To quote the C ++ standard, ยง3.9.1 ยถ8:
There are three types of floating point: float, double and long double. A double type provides at least the same precision as a float, and a double double double provides at least the same precision as a double. A set of values โโof type float is a subset of a set of values โโof type double; a double value set is a subset of a long double value set. The representation of floating point type values โโis implementation-defined. Integral and floating types are collectively called arithmetic types. Specializations of the standard std :: numeric_limits (18.3) template should indicate the maximum and minimum values โโof each arithmetic type to implement.
That is, double
takes at least as much memory as float
and long double
, at least as double
. This extra memory is used to more accurately represent the number.
On x86 systems, a float
usually has a length of 4 bytes and can store numbers of about 3 ร 10ยณโธ and approximately equal to 1.4 ร 10โปโดโต. This is an IEEE 754 number with a single precision , which stores about 7 decimal digits of a fractional number.
Also on x86 systems, double
is 8 bytes long and can store numbers in the IEEE 754 double-precision format, which has a much wider range and stores numbers with greater accuracy, about 15 decimal digits.
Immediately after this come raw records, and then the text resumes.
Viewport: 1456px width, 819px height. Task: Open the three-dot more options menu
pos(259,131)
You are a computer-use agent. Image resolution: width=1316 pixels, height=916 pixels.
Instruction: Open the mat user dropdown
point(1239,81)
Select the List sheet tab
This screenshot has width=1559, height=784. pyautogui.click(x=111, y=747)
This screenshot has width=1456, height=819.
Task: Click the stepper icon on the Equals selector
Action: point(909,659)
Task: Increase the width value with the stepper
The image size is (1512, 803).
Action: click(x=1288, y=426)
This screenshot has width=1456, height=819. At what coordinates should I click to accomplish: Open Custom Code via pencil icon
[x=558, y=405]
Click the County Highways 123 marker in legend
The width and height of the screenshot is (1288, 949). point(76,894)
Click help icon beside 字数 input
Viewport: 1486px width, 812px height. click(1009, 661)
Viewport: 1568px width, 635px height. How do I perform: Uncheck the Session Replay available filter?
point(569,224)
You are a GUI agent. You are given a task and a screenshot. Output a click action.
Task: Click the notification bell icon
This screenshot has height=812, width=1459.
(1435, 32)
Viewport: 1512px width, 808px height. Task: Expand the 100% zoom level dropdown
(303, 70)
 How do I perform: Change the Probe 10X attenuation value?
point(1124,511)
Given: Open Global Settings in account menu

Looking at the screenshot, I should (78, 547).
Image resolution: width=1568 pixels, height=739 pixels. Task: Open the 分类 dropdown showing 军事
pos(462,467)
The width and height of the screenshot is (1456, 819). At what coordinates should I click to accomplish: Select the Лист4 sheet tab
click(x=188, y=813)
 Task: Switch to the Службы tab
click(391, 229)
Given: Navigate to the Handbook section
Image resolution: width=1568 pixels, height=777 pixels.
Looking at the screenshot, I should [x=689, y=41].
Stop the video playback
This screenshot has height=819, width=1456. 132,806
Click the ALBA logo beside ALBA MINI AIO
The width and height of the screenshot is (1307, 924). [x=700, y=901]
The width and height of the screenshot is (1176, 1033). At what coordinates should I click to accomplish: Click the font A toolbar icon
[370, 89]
On some other platforms, a double
can be no longer than 8 bytes and can actually be the same as with a single precision float
.
The standard only requires that a long double
be at least exact, like a double
, so some compilers will simply treat a long double
as if it were the same as a double
. But on most x86 chips, a 10-byte extended precision format An 80-bit number is available through a floating-point processor, which provides even greater accuracy than a 64-bit double
, with an accuracy of 21 decimal digits of accuracy.
Some compilers instead support the 16-byte (128-bit) IEEE 754 four -digit number format with even more accurate representations and a wide range.